Draco grimaced. He knew that was a gruesome tradition some pureblood families were proud to shoulder, but his father had never deemed any Malfoy house-elf worthy of having their head mounted on the wall. Nor seen the appeal in the gory decor. The degore. 

“Anyway, Harry’s upstairs,” Sirius said with a wink, “Fourth door to the left, at the end of the corridor.” 

Following Sirius’ directions, Draco padded up the stairs and turned left. As he journeyed further down the hall, hushed voices met his ears. Reaching the fourth door, the voices became much clearer.

“ – meeting’s not for another hour,” said Hermione’s voice. So, Draco had been right. All his Lions were there. 

“Yeah, exactly. So I think we should go back downstairs now,” came Harry’s voice, causing Draco’s stomach to do a little flip-flop. 

There was a pained groan. “Mate, all you wanna do down there is wait by the fellytone,” said Ronald's voice. 

“Telephone,” Hermione's voice corrected him. 

“The house is weird about the Muggle stuff though,” Harry said, sounding slightly agitated. “It cut me off. What if he calls back and we don't hear it ringing up here because the house – I don’t know – magically muffles it or something?” 

“Alright, Harry, we’ll go back down,” Hermione said placatingly. 

“I still don't get it,” another familiar voice sighed. Draco couldn't quite place it, but he found it immediately irksome. “But, if that's what Harry wants, then I'm not judging.” 

There came a snickering snort from Ronald. “That's what Harry wants, alright.” 

There came a tut from Hermione, followed by a thump and an ‘oof!’

Draco shot back from the door as footsteps padded near, hiding behind the scrubbed panel of wood as it swung open. He peered around it as his three Lions proceeded to filter out, followed by another head of long ginger hair.

The fourth voice had been the Girl-Weasley. Ginevra. 

Draco scowled reflexively.

Hermione looked as bright eyed and bushy haired as ever, Ronald looked just as lanky as ever, and Harry looked…

Well there was no other way to put it, really. He looked as horribly attractive as ever, and Draco hated the pathetically familiar little swoop his heart did at the sight of him. He had to force down the dreamy sigh that was threatening to bubble up his throat.

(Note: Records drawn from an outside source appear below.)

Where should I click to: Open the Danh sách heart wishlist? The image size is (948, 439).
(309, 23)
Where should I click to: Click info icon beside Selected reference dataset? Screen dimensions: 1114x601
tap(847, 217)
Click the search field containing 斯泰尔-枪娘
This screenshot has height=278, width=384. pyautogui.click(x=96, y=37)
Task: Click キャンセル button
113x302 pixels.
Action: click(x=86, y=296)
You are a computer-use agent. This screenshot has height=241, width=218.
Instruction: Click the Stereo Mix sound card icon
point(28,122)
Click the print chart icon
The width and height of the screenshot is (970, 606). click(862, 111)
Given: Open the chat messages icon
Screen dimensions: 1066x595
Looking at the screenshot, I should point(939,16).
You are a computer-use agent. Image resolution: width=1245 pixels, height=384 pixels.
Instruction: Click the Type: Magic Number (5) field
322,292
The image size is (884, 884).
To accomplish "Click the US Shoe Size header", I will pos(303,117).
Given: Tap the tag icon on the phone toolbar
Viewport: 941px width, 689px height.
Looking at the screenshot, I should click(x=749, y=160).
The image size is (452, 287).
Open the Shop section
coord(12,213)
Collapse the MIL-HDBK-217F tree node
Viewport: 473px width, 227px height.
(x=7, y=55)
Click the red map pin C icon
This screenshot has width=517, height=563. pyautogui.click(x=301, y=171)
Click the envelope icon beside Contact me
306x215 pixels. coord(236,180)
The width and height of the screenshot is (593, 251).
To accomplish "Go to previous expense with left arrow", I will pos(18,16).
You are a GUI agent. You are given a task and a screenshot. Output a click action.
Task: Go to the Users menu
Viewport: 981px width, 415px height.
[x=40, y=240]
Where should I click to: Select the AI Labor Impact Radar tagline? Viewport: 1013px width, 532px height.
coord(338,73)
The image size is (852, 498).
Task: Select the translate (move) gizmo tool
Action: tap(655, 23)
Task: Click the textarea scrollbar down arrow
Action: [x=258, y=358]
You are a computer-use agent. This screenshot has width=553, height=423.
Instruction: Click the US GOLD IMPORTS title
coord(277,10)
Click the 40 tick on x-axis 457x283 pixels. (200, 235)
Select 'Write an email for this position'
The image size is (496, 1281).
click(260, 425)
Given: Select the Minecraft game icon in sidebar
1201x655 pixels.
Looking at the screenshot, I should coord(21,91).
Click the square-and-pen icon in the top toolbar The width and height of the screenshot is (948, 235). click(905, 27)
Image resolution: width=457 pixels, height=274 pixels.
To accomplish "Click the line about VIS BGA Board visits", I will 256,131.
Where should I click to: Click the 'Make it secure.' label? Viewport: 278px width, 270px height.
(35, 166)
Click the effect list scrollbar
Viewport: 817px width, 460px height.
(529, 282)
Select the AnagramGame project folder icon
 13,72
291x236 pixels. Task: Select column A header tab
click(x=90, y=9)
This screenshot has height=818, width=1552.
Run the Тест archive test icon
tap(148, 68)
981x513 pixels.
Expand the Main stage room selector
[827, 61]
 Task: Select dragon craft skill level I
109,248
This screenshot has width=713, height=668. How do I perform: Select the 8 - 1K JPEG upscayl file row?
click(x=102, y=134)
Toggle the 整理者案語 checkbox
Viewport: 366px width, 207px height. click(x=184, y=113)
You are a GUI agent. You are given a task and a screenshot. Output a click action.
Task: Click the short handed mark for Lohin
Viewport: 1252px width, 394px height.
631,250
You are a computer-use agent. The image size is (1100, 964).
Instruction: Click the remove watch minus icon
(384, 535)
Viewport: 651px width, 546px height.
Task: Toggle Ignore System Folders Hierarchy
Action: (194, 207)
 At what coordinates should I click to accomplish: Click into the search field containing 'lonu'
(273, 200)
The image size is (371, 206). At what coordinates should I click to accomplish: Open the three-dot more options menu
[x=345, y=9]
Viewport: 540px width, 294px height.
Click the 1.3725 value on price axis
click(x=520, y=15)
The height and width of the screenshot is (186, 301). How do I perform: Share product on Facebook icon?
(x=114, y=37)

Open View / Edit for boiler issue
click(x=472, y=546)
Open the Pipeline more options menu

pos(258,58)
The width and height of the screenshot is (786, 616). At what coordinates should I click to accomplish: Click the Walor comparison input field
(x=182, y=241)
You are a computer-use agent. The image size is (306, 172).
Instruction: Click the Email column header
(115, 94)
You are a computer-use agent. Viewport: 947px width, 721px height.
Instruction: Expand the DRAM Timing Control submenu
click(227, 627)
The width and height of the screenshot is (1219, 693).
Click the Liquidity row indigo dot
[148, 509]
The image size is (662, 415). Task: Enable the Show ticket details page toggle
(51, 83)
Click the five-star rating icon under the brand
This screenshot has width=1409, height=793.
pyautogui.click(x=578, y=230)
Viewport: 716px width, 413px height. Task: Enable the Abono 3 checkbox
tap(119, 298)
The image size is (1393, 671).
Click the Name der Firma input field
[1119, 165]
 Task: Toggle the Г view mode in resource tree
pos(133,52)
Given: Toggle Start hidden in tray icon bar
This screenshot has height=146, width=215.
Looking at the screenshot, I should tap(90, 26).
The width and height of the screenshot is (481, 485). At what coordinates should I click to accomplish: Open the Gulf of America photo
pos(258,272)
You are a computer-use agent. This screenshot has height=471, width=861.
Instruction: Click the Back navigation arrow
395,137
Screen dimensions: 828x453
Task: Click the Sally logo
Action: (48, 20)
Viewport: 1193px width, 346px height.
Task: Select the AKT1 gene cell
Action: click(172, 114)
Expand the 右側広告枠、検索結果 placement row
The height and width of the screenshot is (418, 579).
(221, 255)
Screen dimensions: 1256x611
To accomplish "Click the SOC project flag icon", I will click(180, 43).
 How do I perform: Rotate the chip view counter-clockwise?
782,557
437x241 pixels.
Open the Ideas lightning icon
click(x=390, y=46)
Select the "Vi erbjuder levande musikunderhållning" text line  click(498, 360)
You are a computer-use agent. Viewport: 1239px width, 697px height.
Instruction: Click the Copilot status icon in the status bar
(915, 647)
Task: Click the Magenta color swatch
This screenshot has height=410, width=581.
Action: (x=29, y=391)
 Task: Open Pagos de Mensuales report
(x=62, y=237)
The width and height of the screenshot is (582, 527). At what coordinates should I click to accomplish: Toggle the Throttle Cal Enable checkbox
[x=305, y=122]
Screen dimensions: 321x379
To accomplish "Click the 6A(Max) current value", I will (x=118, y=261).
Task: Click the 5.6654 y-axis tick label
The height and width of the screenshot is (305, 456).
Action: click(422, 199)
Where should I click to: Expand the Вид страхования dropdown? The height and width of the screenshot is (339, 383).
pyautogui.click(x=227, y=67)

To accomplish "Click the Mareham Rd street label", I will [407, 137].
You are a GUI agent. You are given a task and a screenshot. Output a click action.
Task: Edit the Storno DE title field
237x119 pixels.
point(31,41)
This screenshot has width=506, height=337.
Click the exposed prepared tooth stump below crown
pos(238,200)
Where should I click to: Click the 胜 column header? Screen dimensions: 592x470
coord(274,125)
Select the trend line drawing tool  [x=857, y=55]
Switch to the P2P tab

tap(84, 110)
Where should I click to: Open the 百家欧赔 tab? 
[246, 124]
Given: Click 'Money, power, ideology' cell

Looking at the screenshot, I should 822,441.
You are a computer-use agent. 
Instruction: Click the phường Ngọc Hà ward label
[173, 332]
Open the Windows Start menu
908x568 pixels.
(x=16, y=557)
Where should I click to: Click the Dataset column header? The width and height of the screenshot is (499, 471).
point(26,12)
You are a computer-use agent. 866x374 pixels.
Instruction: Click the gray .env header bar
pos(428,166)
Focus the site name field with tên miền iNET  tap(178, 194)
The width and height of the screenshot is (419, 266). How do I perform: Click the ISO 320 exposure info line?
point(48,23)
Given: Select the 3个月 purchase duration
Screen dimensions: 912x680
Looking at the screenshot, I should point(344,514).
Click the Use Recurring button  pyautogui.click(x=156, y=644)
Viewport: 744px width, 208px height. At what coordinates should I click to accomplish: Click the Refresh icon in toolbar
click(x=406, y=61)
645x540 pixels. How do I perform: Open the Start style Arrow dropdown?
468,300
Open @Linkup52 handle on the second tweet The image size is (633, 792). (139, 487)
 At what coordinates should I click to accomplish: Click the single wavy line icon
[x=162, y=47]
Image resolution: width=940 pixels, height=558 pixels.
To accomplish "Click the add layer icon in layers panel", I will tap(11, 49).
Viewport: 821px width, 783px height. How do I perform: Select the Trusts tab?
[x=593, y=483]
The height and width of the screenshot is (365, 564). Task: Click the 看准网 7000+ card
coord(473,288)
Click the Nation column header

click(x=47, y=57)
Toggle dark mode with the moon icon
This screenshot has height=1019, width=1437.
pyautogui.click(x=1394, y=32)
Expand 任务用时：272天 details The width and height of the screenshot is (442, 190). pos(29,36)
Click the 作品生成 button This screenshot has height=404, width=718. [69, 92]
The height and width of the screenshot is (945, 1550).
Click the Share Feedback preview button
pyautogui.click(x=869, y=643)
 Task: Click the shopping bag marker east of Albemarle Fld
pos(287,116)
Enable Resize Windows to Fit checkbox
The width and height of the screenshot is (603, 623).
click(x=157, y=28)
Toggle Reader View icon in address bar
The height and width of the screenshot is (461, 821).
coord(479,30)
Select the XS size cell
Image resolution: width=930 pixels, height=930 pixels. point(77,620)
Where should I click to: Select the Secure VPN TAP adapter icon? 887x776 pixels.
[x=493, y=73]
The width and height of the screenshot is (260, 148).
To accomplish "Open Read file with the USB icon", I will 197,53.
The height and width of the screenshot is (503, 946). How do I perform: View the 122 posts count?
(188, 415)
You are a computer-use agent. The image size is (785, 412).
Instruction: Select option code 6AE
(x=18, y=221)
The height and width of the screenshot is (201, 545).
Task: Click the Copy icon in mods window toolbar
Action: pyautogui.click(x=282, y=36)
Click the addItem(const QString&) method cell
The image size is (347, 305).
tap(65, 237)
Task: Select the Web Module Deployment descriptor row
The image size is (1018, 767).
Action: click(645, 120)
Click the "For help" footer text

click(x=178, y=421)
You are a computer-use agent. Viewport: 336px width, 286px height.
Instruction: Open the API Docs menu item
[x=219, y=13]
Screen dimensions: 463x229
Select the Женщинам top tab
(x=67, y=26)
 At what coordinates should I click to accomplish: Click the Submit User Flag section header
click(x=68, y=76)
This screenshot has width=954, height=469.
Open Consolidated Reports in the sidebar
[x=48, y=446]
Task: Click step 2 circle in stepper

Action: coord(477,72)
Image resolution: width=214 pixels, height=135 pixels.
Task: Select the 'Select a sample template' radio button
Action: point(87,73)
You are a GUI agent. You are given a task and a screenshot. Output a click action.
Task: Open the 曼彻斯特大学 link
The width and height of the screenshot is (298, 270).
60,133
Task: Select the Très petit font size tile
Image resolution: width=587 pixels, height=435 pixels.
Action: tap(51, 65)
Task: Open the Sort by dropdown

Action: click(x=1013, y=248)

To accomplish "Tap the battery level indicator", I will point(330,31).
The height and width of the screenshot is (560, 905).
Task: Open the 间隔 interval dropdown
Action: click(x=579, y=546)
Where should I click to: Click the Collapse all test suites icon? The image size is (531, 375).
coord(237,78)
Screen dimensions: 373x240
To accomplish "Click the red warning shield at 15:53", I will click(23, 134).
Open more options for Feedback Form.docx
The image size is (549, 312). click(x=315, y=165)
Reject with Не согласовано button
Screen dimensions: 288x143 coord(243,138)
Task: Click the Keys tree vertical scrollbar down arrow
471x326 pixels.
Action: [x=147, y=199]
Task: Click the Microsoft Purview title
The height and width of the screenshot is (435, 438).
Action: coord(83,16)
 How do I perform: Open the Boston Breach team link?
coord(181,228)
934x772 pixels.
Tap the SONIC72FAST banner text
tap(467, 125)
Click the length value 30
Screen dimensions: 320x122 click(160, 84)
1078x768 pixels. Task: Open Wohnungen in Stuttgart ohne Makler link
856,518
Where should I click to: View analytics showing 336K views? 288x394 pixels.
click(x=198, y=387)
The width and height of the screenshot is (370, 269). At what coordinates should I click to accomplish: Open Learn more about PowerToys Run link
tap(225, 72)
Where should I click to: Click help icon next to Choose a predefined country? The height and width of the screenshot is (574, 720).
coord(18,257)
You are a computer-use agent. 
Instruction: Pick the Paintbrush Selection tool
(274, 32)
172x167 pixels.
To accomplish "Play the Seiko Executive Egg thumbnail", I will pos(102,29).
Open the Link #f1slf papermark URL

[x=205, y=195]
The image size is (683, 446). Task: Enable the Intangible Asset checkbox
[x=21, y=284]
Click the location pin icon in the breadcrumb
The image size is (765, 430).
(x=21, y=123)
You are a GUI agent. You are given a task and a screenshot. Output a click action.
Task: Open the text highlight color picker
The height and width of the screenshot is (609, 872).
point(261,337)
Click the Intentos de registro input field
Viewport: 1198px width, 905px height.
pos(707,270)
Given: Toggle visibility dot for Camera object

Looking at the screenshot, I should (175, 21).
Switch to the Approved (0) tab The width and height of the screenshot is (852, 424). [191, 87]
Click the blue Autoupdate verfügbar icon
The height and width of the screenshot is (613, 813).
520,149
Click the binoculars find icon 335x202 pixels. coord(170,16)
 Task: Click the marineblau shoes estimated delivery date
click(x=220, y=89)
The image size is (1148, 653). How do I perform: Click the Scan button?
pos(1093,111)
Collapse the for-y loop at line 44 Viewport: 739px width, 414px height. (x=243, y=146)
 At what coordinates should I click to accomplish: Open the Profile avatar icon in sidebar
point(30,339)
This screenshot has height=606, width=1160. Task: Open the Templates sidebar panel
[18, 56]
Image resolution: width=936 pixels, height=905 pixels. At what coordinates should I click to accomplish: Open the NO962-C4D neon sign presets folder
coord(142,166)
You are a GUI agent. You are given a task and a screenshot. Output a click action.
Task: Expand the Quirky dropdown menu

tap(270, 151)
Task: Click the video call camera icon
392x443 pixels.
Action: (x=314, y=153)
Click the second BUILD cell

The four Gryffindors hadn't even noticed Draco, too busy bickering between themselves as they made their way back down the corridor. Draco proceeded to lean against the wall as the door swung shut, casually folding his arms.

"And remember, we mustn't bring his father up. Unless he wants to talk about it – " Hermione was saying very matter-of-factly.

Were they talking about him?

“I’m not stupid, Hermione,” Harry bit out through gritted teeth. “I wouldn’t do that after last year.”

“I know, Harry, but it’s clearly a source of discomfit for him, so  –”

Oh, they were talking about him! 

Clearing his throat, Draco raised an eyebrow and drawled coolly, “While your concern is flattering, I can assure you I'll cope.”